§ What to do:
The answer must be every line of the records below that contains the word "title".

Recorded data:
'''

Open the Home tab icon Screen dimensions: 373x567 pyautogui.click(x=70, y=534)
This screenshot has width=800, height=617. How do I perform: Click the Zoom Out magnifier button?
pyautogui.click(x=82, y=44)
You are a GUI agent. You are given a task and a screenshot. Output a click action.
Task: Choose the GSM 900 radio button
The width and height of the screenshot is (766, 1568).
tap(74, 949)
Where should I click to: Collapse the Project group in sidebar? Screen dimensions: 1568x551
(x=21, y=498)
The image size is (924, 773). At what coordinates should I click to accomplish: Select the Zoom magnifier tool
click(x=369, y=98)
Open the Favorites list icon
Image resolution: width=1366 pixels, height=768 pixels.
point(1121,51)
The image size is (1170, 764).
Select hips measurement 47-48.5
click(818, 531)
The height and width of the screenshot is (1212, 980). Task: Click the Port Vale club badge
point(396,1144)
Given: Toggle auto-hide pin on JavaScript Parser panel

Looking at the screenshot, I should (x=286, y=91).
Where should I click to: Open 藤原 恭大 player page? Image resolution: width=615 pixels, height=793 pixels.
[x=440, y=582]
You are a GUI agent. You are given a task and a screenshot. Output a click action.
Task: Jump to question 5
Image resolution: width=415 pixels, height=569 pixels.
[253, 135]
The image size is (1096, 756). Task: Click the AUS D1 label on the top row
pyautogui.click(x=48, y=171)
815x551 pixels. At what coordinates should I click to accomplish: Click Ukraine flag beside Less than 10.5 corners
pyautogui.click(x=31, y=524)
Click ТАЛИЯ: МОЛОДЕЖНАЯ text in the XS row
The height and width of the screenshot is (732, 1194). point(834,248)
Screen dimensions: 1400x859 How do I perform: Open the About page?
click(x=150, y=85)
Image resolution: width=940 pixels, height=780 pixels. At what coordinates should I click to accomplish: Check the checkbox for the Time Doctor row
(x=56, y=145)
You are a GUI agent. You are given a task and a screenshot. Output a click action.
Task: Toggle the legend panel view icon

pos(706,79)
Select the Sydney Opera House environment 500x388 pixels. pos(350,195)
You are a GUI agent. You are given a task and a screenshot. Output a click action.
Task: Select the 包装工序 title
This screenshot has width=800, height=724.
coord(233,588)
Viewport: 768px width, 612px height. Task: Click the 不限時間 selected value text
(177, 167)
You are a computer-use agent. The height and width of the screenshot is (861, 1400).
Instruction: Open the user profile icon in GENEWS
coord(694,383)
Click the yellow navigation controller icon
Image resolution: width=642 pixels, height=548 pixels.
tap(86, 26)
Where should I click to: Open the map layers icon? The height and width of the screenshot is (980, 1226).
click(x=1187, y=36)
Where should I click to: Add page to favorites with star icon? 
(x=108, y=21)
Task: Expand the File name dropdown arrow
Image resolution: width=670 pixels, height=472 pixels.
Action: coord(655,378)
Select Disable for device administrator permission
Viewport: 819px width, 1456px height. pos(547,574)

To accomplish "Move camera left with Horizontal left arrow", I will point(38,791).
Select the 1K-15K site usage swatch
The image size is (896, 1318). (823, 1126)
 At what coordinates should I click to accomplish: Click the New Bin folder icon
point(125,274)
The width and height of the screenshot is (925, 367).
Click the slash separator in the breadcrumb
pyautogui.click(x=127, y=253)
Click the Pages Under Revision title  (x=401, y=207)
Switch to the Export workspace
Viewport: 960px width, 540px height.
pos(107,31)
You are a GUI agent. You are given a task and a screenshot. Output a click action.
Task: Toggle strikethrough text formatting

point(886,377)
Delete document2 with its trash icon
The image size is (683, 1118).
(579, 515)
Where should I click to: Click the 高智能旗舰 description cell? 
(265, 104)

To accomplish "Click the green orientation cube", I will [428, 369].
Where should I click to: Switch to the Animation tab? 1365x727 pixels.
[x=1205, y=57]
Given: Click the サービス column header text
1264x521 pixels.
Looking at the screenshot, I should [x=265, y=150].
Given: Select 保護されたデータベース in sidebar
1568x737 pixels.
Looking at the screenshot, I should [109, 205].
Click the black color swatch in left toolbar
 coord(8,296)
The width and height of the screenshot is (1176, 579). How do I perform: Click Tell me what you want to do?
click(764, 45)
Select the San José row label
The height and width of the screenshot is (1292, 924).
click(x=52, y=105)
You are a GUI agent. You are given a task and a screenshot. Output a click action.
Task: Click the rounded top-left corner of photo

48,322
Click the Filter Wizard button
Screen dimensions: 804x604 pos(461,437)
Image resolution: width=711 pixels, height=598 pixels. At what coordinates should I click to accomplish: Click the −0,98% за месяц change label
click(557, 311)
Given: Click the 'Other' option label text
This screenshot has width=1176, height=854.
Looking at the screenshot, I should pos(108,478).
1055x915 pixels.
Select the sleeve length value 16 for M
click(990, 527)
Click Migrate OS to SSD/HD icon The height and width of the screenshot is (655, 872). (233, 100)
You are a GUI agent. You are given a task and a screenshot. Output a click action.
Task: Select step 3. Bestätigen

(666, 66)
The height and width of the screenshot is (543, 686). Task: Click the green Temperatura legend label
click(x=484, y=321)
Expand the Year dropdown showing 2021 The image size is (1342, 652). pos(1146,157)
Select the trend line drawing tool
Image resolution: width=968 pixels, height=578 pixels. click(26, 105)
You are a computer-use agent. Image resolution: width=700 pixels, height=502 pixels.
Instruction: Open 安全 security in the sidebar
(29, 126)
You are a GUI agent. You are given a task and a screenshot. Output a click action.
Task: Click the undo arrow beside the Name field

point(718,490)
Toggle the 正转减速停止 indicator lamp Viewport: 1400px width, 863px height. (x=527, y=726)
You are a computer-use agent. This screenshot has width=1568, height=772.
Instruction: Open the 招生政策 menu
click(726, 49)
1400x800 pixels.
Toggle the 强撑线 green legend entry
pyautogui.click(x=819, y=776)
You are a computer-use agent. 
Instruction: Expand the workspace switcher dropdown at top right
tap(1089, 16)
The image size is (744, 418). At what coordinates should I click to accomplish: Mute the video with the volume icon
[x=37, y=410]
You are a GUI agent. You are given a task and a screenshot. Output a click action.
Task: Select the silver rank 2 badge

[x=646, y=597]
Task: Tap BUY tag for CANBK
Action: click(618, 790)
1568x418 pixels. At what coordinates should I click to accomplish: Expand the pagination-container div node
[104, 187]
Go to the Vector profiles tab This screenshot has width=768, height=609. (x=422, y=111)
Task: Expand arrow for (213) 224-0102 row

'''

§ Result of this task:
Task: Select the 包装工序 title
Click the Pages Under Revision title  (x=401, y=207)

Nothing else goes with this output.